Items with target coordinates
──────────
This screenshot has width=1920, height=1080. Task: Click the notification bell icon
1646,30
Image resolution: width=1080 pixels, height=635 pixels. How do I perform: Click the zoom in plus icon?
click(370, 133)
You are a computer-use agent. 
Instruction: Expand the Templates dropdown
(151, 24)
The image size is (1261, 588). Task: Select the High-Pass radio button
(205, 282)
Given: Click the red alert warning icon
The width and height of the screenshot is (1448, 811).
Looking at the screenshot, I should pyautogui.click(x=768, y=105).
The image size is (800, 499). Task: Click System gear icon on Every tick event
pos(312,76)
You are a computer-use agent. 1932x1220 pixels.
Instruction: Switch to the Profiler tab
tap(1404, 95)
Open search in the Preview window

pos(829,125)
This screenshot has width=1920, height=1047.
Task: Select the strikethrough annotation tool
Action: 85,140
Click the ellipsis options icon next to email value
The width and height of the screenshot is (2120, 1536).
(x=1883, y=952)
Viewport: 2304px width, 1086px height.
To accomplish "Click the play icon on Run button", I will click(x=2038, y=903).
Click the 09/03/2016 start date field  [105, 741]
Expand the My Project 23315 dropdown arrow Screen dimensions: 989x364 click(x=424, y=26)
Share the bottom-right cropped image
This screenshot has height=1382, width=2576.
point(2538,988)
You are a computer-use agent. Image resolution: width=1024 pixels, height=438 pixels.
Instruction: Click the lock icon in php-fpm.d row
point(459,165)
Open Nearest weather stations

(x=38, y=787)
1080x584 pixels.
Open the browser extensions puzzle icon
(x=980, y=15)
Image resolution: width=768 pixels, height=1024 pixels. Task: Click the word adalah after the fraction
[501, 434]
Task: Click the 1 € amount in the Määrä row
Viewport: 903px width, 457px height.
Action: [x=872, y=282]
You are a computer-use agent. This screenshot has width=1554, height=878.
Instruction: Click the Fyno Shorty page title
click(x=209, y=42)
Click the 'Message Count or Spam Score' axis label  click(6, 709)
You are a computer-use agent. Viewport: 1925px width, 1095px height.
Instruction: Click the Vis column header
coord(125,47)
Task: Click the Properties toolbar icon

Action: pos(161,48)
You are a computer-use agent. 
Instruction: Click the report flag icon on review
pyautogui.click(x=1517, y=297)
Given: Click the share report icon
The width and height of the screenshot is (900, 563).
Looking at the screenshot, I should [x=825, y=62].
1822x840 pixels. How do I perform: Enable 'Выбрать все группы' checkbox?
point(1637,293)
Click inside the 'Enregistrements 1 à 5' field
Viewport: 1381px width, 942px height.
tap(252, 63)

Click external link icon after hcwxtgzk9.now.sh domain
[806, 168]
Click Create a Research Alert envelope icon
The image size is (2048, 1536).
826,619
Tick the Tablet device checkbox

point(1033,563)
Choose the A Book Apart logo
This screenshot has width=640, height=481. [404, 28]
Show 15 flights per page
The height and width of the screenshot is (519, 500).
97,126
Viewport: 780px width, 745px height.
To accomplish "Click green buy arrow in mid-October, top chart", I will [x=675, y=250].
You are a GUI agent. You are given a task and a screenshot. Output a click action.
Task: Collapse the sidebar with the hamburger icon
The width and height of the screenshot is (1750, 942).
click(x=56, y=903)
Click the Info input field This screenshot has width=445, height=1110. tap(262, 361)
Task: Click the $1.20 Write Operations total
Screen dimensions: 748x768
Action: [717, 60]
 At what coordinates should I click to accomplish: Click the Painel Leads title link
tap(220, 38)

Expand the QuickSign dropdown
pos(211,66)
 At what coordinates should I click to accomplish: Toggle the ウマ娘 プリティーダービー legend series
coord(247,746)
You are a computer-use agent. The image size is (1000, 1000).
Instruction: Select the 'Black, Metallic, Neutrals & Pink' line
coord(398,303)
──────────
DIRECTION
Put every line from the one containing "You are a computer-use agent. Viewport: 1925px" down to the one containing "pyautogui.click(x=1517, y=297)", both included, into a JSON list of strings with one string per line and blank lines omitted.

CORRECT OUTPUT
[
  "You are a computer-use agent. Viewport: 1925px width, 1095px height.",
  "Instruction: Click the Vis column header",
  "coord(125,47)",
  "Task: Click the Properties toolbar icon",
  "Action: pos(161,48)",
  "You are a computer-use agent. ",
  "Instruction: Click the report flag icon on review",
  "pyautogui.click(x=1517, y=297)"
]